Half Japanese chronology
| 'Boo! Live in Europe 1992' (1994) | Greatest Hits (1995) | Hot (1995) |

= Greatest Hits (Half Japanese album) =

Greatest Hits is the first compilation album released by the punk rock band Half Japanese, in 1995. It includes the line ups from all albums released by the band.

==History==
Half Japanese's Greatest Hits, which was the band's first compilation album, was released on March 13, 1995, after more than twenty years of activity as a band. By the time it came out, the band had gained an international fan base and it had already released thirteen studio albums; since the release of the compilation, there have been three more. Half Japanese later released two more compilation albums.

==Music==
Greatest Hits is two discs and has at least one song from each album: from 1/2 Gentlemen/Not Beasts, with the band's original set, to Boo! Live in Europe 1992. The album features notable guests such as John Zorn and Eugene Chadbourne.

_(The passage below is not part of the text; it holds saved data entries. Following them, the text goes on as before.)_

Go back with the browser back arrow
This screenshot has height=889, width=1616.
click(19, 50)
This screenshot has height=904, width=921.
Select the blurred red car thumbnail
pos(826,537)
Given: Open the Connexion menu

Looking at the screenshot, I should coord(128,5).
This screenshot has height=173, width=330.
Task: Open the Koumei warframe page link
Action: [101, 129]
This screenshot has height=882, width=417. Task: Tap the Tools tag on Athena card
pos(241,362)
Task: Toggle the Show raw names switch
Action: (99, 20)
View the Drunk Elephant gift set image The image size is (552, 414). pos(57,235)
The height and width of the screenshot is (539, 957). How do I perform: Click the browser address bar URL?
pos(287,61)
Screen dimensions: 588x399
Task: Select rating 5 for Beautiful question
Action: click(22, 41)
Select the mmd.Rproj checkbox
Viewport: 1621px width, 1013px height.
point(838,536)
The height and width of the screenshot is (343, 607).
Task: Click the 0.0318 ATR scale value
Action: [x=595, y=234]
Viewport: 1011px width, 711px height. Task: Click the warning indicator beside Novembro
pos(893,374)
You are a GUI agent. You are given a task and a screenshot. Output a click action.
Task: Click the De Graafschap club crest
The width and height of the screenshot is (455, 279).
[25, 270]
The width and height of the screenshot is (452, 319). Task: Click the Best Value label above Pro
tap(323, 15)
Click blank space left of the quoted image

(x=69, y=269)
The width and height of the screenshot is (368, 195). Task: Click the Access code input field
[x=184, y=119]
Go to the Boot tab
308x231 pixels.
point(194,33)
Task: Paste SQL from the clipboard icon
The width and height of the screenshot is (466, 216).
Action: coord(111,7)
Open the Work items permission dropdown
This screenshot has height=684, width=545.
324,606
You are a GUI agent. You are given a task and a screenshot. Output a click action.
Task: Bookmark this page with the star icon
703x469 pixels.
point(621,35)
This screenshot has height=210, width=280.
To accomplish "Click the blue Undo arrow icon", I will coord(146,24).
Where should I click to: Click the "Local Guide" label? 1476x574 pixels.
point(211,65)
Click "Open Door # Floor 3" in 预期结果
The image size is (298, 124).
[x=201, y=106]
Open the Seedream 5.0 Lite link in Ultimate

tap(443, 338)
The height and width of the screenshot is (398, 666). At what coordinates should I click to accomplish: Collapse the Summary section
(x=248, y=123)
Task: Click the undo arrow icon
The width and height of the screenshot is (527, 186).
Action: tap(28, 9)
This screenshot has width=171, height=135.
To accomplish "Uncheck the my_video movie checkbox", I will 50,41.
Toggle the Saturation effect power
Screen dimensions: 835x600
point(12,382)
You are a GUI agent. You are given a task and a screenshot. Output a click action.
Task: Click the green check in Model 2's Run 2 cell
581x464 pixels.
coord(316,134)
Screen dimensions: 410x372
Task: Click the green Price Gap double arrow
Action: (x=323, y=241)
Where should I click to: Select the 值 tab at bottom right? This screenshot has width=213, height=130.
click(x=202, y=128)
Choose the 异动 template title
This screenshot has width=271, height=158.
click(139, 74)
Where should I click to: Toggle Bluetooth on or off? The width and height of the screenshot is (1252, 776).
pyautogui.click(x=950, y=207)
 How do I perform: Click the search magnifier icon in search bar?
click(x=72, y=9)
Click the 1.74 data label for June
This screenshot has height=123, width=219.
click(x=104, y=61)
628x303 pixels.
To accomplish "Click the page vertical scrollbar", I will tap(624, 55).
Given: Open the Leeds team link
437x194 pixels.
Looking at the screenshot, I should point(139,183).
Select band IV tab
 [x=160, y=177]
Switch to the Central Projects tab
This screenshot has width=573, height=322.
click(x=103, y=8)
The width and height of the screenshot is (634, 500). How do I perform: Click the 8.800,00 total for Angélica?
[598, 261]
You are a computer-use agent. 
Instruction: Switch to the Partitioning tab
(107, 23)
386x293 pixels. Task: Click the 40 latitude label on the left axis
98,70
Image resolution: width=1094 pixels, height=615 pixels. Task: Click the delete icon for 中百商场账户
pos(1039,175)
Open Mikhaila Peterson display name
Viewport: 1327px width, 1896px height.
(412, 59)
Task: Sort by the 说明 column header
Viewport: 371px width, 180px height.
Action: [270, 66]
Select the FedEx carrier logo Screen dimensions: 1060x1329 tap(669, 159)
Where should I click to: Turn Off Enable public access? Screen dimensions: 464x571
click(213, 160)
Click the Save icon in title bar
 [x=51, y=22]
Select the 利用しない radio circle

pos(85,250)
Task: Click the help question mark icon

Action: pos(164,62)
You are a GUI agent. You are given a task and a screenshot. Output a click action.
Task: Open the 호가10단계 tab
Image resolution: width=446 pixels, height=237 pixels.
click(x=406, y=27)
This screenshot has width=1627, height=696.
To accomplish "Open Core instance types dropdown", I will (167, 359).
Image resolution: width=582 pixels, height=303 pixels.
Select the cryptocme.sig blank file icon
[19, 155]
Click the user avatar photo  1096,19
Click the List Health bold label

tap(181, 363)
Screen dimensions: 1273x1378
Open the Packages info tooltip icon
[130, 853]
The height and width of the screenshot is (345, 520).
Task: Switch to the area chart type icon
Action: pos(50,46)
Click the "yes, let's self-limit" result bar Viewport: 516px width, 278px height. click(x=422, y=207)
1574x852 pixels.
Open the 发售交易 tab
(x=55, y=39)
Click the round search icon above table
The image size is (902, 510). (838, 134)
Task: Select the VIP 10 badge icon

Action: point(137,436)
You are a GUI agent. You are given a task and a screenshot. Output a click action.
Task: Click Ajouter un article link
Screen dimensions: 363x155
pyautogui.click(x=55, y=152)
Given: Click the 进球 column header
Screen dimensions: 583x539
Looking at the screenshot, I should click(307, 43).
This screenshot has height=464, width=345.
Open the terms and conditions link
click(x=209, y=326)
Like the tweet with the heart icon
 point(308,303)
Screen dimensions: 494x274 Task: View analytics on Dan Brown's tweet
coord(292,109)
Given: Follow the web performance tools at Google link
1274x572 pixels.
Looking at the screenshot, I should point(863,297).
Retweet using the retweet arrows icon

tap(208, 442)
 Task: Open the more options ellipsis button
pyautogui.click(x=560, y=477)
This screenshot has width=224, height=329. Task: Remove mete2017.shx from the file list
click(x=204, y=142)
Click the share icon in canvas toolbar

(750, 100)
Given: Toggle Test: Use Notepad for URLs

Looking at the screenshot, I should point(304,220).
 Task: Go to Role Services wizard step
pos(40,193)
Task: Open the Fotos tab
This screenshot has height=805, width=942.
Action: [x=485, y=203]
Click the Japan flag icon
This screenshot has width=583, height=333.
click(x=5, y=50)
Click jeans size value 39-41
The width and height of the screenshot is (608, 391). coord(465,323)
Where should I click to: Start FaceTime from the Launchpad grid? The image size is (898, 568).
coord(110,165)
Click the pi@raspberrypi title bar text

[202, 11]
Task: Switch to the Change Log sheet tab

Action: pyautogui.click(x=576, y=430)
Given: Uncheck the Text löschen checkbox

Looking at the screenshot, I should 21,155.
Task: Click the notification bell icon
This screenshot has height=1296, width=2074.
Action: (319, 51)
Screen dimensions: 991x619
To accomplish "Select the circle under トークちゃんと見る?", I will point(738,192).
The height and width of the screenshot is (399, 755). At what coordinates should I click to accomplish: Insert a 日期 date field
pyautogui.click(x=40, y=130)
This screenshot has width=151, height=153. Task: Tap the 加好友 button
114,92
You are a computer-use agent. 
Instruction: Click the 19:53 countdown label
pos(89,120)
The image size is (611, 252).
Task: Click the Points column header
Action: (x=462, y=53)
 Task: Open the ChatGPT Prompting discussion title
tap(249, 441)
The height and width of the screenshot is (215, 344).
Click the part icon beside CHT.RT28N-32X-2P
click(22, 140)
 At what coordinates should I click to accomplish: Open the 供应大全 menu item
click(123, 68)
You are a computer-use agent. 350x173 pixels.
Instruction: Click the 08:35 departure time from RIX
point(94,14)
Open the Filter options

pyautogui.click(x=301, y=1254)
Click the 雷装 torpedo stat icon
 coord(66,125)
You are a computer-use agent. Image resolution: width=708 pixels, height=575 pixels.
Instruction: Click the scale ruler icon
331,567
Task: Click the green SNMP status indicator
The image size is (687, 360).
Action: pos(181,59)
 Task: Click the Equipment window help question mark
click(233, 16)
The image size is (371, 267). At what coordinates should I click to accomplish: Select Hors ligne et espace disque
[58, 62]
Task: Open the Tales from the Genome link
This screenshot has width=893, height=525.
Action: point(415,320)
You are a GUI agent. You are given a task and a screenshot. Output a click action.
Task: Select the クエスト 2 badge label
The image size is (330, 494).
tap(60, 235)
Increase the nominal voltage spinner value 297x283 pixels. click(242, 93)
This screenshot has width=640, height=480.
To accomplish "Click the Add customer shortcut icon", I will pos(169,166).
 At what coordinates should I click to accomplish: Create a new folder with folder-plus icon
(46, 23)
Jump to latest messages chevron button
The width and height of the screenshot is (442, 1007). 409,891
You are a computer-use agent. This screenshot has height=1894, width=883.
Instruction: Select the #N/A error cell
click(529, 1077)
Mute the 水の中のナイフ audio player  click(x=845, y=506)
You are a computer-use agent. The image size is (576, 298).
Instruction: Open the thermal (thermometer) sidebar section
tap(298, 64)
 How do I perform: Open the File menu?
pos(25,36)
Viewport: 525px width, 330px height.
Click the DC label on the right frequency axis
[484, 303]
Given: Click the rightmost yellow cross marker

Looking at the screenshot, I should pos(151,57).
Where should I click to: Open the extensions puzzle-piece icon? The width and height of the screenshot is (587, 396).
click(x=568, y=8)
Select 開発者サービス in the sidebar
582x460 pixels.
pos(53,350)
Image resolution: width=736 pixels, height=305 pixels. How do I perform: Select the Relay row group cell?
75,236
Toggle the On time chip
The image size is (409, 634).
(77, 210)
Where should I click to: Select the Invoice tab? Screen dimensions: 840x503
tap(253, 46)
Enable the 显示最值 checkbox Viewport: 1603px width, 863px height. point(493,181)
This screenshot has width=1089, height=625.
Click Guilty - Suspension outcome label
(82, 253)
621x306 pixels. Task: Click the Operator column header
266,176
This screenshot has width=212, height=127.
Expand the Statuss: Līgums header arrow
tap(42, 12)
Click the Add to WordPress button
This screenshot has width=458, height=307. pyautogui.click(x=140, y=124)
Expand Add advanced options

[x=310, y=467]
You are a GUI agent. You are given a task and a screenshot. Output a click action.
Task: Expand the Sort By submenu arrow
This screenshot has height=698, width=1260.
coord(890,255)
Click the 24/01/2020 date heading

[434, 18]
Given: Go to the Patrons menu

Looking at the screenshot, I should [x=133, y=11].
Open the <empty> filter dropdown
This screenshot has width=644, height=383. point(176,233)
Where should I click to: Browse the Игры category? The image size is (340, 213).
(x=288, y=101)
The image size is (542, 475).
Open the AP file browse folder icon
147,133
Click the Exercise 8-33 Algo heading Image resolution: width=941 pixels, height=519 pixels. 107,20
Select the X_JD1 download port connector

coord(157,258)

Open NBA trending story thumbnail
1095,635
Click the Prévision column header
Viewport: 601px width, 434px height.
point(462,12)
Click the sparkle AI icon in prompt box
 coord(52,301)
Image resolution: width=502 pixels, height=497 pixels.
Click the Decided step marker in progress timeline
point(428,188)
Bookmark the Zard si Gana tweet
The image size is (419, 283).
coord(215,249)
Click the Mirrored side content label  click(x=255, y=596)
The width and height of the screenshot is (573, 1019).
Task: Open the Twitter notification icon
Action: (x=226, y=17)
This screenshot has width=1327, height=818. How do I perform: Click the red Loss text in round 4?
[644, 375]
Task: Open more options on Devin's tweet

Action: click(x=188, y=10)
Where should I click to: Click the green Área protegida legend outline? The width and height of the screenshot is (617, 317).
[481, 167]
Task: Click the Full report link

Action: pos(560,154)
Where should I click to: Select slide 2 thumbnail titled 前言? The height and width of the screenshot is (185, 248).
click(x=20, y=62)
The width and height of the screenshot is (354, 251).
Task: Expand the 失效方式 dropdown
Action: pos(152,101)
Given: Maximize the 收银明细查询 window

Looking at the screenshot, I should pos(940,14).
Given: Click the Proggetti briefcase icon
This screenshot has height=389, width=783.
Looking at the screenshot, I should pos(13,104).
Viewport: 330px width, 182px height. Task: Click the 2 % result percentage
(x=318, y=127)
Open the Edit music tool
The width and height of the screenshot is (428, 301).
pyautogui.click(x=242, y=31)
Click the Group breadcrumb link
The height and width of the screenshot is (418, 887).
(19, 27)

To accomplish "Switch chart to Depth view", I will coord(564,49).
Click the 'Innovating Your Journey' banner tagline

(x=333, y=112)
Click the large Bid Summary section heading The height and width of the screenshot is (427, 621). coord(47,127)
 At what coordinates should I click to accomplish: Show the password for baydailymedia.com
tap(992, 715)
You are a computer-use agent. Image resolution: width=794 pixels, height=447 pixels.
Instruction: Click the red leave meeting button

There are strong differences in the styles as well as the sound fidelity between the songs. It is possible to find noise and electronic tracks, such as the ones from 1/2 Gentlemen/Not Beasts; punk rock songs, like those from Charmed Life; experimental songs, such as those from The Band That Would Be King as well as more straightforward rock from other releases.

===Critical reception===

Ned Raggett from Allmusic gave the album 4.5 stars of 5 calling it the best way to start with Half Japanese given the scattered discography of the band. He praised the songs "King Kong", "Amazing Clock" and "Identical Twins" as well as "How to Play Guitar", which, according to him, makes for a great final touch.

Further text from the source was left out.